### REQUIRED TASKS:
A - Repeat, word for word, the part of the video editing forum thread from "Ingvar-Can you tell" up to and including "and use it.".
B - In the video editing forum thread, what does PerroneFord say any decent pro app will do with the footage from the get-go?

Ingvar-Can you tell me or point me to some forum talk about what hardware to use? Specifically I'm wondering what motherboard to use, whether dual processors are needed, or just a fast quad core, what chip is best, what video card is best (and 512 or 1 GB), whether I should set up RAID 0 (I'm really getting out of my comfort zone here), and it sounds that optimally 4 drives would be the way to go. Did you build your own system? Again, thank you for your time!


Bob
PerroneFord wrote on 1/14/2010, 12:17 PM
Ok, I'll make this comment, and leave it alone.

Do NOT put AVCHD on the timeline. It's probably the poorest editing codec available in the consumer space. Poor color structure, poor compression structure for editing, horrible generation resilience. It is ridiculously easy to convert to a real editing codec and use it.

What CPU you buy, what video card, etc., will not matter in the least. None will make doing any real work with AVCHD on the timeline palletable. Can you stick it on the timeline and get playback? Yes. As soon as you start to do anything with it, it will fall apart. Which is why ANY decent pro app will transcode the footage from the get-go.

You want to be one of the masses here who complain every other day about their poor AVCHD performance? Go right ahead. Or you can keep some money in your pocket, keep some gray hair off your head, and get a better final result to boot, by not putting that mess on the timeline in the first place.

Good luck with your choice.

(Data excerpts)
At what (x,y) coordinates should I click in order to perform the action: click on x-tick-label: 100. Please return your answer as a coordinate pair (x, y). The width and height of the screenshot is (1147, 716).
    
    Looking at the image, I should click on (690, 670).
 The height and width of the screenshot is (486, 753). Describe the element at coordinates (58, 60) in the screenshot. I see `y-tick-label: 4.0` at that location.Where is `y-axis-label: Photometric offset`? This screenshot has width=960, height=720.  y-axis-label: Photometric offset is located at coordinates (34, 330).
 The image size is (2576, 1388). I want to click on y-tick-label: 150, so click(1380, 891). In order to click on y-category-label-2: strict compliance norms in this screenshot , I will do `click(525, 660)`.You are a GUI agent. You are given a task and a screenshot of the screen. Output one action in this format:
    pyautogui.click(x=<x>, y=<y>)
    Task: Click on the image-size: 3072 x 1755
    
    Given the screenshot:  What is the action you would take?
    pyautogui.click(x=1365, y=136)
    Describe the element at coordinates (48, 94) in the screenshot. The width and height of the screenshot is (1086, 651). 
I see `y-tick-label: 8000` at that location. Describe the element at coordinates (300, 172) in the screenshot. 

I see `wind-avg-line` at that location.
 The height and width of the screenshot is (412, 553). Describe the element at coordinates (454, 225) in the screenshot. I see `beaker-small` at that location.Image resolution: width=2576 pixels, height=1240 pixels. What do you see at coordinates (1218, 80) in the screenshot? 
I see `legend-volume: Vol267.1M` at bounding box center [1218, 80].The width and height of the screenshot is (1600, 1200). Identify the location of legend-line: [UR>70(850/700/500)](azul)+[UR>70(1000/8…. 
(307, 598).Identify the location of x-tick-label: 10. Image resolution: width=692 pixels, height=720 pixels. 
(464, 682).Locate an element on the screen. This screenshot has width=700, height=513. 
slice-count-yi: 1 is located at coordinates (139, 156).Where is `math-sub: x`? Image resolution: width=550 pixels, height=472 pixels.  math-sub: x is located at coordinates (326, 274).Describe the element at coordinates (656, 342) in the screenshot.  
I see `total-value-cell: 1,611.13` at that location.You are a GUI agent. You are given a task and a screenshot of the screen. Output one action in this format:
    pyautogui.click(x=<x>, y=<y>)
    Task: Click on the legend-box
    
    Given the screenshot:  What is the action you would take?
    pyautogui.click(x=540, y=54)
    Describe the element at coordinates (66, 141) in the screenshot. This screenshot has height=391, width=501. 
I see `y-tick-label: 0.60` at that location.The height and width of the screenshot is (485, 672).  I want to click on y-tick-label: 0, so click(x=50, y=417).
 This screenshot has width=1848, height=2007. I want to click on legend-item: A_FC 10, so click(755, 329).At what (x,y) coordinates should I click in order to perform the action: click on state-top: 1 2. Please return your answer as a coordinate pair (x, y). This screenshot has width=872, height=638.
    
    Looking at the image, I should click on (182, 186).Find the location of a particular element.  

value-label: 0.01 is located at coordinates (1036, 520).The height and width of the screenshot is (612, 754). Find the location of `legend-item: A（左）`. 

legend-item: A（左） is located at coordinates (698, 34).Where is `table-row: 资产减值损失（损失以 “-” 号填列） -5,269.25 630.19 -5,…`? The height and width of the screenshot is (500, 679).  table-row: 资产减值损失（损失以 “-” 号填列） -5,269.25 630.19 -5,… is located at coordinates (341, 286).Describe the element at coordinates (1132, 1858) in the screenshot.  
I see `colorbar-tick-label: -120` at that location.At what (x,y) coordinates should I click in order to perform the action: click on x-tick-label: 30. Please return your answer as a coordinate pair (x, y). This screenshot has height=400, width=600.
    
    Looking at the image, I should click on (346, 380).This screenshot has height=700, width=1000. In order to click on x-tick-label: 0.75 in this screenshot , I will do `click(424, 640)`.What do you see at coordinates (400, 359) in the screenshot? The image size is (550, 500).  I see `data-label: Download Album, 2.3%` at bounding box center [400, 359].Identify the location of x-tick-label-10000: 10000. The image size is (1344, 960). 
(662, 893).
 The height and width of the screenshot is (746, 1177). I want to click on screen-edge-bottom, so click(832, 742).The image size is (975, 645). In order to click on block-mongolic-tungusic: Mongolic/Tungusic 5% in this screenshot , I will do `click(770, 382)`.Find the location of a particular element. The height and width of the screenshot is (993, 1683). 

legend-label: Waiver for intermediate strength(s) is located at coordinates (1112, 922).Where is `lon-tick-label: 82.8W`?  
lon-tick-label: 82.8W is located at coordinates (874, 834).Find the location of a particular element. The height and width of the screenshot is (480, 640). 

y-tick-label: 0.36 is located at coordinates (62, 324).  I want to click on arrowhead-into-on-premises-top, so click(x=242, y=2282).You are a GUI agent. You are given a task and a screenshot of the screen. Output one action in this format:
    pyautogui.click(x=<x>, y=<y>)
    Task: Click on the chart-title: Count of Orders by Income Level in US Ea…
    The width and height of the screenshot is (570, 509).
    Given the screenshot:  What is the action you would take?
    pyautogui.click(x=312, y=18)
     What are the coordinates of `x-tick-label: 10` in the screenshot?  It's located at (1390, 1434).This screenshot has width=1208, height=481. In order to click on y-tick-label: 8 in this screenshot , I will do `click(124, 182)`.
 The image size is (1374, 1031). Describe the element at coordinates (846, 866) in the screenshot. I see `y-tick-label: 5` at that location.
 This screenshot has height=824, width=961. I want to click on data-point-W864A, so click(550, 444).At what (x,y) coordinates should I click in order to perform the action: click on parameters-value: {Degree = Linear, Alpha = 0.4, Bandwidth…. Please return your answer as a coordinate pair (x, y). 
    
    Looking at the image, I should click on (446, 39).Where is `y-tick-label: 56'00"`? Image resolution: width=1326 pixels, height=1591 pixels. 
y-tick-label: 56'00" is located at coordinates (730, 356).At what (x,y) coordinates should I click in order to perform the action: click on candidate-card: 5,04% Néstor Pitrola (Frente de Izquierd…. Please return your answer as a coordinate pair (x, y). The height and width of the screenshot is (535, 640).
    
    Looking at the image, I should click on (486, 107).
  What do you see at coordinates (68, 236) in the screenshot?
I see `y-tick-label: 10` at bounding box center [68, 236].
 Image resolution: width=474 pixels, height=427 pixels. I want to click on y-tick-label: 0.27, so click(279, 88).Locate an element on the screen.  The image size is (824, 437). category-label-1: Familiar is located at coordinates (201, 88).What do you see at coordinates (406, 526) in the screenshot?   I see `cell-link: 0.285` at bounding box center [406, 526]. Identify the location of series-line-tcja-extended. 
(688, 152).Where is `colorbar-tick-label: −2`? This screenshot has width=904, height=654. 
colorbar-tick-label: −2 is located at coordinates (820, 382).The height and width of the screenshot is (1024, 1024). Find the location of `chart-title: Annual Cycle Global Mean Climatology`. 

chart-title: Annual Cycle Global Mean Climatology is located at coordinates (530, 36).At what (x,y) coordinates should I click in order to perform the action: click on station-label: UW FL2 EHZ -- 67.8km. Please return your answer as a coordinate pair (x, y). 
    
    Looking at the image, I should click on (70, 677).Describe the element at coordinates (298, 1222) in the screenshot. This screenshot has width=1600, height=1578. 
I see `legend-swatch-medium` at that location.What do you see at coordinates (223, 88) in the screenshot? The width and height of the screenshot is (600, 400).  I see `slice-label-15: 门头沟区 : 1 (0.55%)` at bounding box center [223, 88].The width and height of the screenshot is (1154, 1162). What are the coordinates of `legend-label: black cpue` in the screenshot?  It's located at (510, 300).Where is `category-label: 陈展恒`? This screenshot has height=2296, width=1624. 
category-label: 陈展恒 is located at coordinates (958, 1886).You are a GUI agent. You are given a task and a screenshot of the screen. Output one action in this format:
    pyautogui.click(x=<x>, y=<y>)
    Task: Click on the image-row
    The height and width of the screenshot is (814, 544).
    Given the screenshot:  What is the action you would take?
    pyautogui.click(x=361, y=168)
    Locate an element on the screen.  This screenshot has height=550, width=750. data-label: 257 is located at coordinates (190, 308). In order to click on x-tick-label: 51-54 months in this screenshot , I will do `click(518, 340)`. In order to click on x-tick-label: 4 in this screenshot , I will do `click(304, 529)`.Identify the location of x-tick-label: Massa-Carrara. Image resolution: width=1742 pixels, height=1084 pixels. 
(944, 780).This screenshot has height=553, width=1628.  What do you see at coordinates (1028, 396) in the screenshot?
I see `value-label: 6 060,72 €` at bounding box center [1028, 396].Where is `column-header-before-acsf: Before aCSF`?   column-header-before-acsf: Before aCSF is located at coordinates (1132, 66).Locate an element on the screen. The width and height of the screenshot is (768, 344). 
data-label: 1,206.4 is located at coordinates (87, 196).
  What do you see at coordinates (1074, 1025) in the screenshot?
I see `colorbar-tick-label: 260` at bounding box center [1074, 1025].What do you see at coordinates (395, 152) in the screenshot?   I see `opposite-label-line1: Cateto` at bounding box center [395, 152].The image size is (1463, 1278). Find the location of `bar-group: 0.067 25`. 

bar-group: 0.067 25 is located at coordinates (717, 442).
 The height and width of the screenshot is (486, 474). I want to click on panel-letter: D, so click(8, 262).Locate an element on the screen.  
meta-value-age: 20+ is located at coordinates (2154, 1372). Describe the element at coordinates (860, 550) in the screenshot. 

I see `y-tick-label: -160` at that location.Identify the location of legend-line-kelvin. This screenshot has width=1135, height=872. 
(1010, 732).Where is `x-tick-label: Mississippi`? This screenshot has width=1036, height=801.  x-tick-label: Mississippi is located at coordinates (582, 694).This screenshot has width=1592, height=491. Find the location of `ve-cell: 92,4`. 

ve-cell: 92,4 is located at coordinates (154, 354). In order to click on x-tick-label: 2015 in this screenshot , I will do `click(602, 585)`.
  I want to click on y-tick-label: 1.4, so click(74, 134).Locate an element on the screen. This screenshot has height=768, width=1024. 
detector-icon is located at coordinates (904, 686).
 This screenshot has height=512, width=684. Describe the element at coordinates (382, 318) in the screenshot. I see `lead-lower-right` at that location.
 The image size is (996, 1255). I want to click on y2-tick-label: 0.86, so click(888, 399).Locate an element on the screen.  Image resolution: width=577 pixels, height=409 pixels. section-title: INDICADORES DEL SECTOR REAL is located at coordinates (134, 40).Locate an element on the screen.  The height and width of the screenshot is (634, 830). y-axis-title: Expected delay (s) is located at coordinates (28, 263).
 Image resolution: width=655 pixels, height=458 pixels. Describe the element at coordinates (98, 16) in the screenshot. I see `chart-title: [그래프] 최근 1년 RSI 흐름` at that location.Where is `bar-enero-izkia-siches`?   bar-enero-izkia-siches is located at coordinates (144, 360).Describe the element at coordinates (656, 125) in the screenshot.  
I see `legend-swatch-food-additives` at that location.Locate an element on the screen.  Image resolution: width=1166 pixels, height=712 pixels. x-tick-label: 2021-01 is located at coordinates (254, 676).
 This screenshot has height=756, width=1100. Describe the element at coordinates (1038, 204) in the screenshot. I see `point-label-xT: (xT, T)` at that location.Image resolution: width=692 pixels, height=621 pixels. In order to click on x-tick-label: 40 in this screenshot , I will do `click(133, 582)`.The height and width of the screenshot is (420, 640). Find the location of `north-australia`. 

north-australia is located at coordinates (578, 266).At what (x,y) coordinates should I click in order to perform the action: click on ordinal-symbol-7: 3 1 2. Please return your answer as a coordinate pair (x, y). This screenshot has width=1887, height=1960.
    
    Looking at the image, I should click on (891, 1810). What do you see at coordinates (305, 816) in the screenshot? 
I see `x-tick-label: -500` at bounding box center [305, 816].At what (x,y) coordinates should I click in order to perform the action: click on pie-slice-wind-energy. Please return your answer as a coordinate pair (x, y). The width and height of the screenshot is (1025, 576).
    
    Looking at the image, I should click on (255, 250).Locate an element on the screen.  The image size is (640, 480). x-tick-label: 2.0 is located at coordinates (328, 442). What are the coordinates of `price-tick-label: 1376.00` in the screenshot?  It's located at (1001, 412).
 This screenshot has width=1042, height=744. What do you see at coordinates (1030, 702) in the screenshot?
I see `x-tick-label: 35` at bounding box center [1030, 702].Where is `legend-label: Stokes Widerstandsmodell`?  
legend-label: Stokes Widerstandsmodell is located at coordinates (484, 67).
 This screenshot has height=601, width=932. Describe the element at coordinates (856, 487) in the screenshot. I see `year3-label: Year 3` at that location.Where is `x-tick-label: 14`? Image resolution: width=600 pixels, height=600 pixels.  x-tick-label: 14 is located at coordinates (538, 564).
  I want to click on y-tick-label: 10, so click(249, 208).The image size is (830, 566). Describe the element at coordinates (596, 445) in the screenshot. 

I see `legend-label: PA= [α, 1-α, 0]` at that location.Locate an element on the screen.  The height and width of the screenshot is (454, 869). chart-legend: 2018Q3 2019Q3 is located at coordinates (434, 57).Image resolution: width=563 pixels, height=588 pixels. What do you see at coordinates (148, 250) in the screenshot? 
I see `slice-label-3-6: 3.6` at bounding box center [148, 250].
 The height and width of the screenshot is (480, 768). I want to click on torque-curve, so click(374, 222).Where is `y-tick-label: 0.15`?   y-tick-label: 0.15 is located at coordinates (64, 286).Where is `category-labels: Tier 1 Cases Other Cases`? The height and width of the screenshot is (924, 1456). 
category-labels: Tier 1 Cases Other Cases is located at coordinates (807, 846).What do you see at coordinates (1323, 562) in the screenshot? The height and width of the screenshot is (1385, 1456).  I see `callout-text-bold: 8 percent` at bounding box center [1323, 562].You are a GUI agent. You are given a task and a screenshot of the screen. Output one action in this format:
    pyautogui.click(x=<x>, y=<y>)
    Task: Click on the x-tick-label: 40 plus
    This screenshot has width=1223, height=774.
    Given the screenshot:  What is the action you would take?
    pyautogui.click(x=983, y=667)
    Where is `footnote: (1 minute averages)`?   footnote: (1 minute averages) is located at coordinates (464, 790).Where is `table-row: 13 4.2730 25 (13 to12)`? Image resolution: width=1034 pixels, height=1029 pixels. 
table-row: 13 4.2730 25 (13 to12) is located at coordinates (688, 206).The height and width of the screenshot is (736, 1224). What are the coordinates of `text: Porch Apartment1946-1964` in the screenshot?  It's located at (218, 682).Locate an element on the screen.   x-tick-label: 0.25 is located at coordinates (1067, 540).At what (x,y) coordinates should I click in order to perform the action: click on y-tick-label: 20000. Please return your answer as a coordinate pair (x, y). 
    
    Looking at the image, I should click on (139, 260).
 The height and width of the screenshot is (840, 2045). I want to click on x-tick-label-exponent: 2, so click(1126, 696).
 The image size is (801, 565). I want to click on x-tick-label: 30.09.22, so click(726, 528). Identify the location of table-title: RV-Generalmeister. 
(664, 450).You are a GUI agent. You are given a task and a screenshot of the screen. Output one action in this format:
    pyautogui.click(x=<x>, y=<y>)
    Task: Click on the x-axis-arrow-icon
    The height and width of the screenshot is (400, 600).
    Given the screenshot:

### RESPONSES TO THE EXERCISE:
A -
Ingvar-Can you tell me or point me to some forum talk about what hardware to use? Specifically I'm wondering what motherboard to use, whether dual processors are needed, or just a fast quad core, what chip is best, what video card is best (and 512 or 1 GB), whether I should set up RAID 0 (I'm really getting out of my comfort zone here), and it sounds that optimally 4 drives would be the way to go. Did you build your own system? Again, thank you for your time!


Bob
PerroneFord wrote on 1/14/2010, 12:17 PM
Ok, I'll make this comment, and leave it alone.

Do NOT put AVCHD on the timeline. It's probably the poorest editing codec available in the consumer space. Poor color structure, poor compression structure for editing, horrible generation resilience. It is ridiculously easy to convert to a real editing codec and use it.

B - It will transcode the footage.